September 12th (David Heinz, 2017): USA

Reviewed by Susan Scaduto. Viewed at a special screening at Antioch University during SBIFF 2017.

David Heinz wrote and directed this film about what happened to two people who travel across country by van, right after the events of September 11, 2001.

Joe Purdy, stars as Elliott and Amber Rubarth stars as Joni. They meet on a flight going to NYC that gets sent back to LAX after all air traffic was stopped that traumatic morning. Joni invites Elliott to her aunt’s house after the airport closes. They decide to join forces to get to NYC together after they are offered a van to drive to NY.

Joni and Elliott begin their drive to NY without much money or even a plan on how they would pay for expenses or where they would stop. It was rather awkward and slow start to the film. The two actors seem as uncomfortable in front of the camera as their characters are with each other.

They travel through several states and meet various characters along the way. The pair experience car troubles as the van was not well-maintained. The various folks they meet help them and the common theme is the kindness of strangers.

Joni and Elliott discover they both have a love of folk music and they begin to sing and play together. This shared love of folk music is what bonds them.

As far as their motivations for getting home, Joni needs to get back to her sick mother. Elliott has to get to a music gig. It was a stretch for to believe in the urgency of their mission.
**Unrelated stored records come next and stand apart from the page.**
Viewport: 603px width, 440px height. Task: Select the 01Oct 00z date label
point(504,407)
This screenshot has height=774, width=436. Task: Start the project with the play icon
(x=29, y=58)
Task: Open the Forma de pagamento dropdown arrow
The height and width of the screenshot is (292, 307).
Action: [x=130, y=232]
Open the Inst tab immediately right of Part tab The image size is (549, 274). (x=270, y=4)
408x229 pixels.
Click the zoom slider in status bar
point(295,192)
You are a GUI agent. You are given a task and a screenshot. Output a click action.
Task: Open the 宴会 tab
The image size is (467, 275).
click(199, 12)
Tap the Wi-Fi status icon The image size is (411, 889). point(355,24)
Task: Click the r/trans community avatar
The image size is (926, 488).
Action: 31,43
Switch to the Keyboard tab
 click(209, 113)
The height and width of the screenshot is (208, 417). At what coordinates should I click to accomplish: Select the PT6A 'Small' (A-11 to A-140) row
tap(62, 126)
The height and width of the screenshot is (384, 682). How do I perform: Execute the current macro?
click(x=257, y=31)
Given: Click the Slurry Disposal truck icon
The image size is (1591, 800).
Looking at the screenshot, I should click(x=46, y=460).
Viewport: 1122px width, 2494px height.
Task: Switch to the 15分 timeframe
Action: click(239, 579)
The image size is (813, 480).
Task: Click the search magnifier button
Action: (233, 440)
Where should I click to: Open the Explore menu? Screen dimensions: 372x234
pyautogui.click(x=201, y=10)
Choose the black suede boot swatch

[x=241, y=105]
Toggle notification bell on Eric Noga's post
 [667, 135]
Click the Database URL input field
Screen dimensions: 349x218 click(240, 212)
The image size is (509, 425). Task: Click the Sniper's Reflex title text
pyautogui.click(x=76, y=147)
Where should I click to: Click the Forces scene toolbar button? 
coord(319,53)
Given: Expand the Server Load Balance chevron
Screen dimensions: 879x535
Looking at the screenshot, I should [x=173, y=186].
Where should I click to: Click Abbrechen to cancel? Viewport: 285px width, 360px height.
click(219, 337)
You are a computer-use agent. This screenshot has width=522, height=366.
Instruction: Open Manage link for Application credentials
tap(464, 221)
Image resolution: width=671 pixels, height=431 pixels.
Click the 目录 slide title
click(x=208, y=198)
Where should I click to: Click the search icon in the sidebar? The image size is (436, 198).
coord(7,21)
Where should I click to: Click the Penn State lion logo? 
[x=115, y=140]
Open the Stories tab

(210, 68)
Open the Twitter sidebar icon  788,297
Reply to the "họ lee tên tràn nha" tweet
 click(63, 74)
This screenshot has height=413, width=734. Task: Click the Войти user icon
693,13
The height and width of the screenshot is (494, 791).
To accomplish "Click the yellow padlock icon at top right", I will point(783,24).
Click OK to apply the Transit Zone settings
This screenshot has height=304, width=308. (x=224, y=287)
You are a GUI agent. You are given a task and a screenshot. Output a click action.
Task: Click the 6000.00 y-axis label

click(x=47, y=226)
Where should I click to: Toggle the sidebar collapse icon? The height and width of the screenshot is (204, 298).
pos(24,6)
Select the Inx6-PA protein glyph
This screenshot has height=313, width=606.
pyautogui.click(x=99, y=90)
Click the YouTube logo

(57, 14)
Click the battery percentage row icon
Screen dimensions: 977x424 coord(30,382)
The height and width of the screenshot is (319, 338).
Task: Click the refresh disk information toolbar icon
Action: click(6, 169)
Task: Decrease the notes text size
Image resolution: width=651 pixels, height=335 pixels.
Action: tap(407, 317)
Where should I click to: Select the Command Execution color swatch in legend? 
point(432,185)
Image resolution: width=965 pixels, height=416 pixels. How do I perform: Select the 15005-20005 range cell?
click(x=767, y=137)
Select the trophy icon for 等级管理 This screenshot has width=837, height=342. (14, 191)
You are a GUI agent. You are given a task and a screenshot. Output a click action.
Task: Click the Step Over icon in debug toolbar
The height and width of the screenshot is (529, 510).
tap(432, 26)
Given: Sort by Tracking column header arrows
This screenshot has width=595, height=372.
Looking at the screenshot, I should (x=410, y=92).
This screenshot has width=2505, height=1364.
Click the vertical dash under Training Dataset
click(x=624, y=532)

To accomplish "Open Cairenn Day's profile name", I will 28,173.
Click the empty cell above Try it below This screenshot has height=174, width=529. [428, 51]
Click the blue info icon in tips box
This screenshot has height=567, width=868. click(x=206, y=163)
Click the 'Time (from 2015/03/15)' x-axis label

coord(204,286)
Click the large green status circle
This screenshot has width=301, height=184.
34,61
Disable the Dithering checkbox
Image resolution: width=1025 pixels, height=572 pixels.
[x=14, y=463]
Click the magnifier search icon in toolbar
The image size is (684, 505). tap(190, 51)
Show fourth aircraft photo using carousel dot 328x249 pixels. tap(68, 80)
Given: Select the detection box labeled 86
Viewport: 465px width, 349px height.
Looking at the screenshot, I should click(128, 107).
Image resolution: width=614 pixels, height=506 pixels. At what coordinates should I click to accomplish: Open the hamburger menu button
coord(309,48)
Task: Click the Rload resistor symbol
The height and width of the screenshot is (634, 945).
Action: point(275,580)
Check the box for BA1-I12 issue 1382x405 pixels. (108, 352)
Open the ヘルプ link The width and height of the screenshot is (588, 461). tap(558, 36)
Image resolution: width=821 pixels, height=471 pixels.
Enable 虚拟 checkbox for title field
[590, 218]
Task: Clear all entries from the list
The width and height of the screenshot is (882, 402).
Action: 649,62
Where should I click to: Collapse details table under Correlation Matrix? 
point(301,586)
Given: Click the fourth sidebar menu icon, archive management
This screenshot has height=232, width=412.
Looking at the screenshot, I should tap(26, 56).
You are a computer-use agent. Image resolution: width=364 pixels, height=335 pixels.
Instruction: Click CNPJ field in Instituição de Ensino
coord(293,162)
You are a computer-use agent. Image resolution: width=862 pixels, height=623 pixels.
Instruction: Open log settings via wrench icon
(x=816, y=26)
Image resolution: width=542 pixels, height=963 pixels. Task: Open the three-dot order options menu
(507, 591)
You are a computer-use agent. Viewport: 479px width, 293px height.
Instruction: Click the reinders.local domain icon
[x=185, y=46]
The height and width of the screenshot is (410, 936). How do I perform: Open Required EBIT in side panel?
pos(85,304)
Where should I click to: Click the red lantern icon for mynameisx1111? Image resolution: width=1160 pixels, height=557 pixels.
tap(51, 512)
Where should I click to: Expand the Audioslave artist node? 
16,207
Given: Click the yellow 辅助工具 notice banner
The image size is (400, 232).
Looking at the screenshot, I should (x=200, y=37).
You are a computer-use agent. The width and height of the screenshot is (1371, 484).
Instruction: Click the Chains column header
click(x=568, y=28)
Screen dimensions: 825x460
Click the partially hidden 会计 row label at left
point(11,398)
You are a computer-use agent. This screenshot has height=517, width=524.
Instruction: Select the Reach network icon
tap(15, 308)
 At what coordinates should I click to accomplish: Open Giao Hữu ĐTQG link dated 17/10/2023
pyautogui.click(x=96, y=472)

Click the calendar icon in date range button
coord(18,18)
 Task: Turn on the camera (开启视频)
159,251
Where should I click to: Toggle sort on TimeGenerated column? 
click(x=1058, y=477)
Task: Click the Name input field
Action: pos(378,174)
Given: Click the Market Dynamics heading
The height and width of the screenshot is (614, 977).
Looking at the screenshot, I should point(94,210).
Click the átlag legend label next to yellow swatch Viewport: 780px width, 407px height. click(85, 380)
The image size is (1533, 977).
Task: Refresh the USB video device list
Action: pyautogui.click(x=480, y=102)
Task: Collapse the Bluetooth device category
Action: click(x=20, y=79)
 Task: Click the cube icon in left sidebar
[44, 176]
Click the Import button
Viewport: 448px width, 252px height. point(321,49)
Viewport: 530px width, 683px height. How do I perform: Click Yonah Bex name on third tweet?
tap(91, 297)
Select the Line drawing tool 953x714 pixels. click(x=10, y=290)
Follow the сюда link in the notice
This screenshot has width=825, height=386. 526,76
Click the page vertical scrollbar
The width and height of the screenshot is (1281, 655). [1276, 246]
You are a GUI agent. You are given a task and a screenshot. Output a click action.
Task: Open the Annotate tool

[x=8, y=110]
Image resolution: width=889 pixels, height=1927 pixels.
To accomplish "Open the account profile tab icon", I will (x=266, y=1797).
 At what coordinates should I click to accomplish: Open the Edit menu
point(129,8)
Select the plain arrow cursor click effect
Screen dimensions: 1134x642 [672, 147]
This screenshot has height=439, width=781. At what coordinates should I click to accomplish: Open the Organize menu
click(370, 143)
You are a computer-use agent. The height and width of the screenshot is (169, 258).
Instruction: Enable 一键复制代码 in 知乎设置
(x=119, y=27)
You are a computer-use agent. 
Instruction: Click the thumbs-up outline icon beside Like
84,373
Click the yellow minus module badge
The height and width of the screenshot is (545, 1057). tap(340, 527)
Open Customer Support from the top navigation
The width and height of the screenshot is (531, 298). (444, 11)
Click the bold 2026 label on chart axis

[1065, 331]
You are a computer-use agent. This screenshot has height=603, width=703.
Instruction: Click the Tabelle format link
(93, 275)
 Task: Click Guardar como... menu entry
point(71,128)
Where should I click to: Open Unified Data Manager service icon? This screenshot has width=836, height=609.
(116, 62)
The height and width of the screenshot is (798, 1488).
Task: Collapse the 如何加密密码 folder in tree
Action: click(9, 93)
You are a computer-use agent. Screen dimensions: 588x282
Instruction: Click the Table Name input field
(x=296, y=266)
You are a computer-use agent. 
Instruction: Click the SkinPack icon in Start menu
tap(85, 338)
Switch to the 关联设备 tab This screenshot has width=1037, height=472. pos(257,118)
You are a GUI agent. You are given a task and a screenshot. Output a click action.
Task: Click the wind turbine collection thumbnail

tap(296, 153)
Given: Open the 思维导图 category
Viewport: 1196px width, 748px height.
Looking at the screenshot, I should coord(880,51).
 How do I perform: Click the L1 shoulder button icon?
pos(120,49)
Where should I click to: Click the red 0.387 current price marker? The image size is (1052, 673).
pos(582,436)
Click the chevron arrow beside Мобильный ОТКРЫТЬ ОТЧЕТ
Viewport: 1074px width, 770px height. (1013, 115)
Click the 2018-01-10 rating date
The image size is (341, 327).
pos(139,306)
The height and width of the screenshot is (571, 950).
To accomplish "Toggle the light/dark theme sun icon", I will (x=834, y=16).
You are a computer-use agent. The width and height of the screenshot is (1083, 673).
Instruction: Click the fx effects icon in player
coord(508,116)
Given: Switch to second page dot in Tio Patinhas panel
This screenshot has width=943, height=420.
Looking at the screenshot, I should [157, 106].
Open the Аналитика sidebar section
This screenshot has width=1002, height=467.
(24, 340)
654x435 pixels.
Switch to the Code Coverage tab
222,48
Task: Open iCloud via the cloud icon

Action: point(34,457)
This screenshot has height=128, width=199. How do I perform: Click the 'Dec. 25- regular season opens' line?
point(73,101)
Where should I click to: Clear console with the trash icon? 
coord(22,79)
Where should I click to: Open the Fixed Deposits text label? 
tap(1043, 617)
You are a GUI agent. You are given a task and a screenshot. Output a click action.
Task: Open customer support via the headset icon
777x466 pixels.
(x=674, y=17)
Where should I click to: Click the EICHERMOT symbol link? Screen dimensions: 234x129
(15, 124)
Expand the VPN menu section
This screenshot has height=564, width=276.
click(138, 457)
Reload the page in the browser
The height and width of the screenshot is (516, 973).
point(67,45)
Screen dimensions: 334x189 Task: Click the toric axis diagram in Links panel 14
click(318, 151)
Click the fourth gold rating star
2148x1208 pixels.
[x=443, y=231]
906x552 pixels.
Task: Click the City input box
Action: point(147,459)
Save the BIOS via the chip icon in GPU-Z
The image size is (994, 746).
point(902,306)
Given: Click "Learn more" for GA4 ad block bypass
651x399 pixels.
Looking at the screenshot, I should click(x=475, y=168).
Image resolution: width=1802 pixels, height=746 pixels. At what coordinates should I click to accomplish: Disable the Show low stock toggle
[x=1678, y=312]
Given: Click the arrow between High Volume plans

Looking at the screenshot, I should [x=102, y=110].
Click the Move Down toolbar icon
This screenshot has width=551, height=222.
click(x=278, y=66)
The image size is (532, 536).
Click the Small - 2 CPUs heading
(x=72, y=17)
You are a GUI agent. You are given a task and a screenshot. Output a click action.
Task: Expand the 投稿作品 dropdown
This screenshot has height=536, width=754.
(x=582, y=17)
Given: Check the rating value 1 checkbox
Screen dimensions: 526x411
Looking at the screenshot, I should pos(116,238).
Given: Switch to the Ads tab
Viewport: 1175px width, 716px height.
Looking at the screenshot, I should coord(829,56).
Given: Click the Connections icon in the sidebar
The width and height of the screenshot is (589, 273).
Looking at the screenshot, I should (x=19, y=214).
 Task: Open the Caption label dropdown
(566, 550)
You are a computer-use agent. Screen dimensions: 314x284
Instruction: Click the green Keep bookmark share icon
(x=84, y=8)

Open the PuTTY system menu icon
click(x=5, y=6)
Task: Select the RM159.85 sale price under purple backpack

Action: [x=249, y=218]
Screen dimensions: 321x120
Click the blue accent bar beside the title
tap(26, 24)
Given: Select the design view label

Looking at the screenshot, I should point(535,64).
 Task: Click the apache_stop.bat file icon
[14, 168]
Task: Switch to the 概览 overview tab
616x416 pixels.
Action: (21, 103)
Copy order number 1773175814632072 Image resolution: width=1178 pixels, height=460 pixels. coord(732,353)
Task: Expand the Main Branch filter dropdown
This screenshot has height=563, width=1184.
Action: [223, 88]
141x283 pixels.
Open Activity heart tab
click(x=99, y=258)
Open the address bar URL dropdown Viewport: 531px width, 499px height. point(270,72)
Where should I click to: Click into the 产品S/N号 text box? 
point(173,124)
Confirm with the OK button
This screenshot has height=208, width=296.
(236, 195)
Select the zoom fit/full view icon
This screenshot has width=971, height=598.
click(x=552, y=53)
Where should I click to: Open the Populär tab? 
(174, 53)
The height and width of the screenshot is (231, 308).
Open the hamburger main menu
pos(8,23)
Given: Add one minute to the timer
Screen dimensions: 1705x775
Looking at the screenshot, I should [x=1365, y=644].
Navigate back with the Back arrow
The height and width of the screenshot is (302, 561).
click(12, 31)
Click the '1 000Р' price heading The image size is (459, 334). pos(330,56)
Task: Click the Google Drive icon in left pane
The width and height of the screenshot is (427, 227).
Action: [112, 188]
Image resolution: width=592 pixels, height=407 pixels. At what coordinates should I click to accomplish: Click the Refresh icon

As they travel from the west coast to the east coast, we get to see a lot of beautiful scenery and nature that makes up our country. I thought this was the best part of the film.

When the pair are midway through the country, they meet a couple of young ladies going home to announce they’re lovers to one of the girl’s parents. The young ladies decided that life is short and they must be their true selves and come out.

When the foursome get to the girl’s family home, they have a meal where the couple come out to the parents. It’s an awkward moment for all but Elliott stands up to the father and tells him he should be glad his family is alive, regardless of their sexuality.

During the last stretch of the trip, they end up in a campsite that is full of others like themselves, folks trying to get home by road because the airports are still closed. There is a lovely evening of singing and eating and bonding among all the different types of folks in the campsite. This was moving and touching to me.

I found the writing and acting to be boring and lacking maturity. The characters are so cliche and predictable. As someone has stated in class, this could’ve been a short film and did not need to be a feature.

The best part of this film, as I stated earlier, is the cinematography of the natural beauty of this country.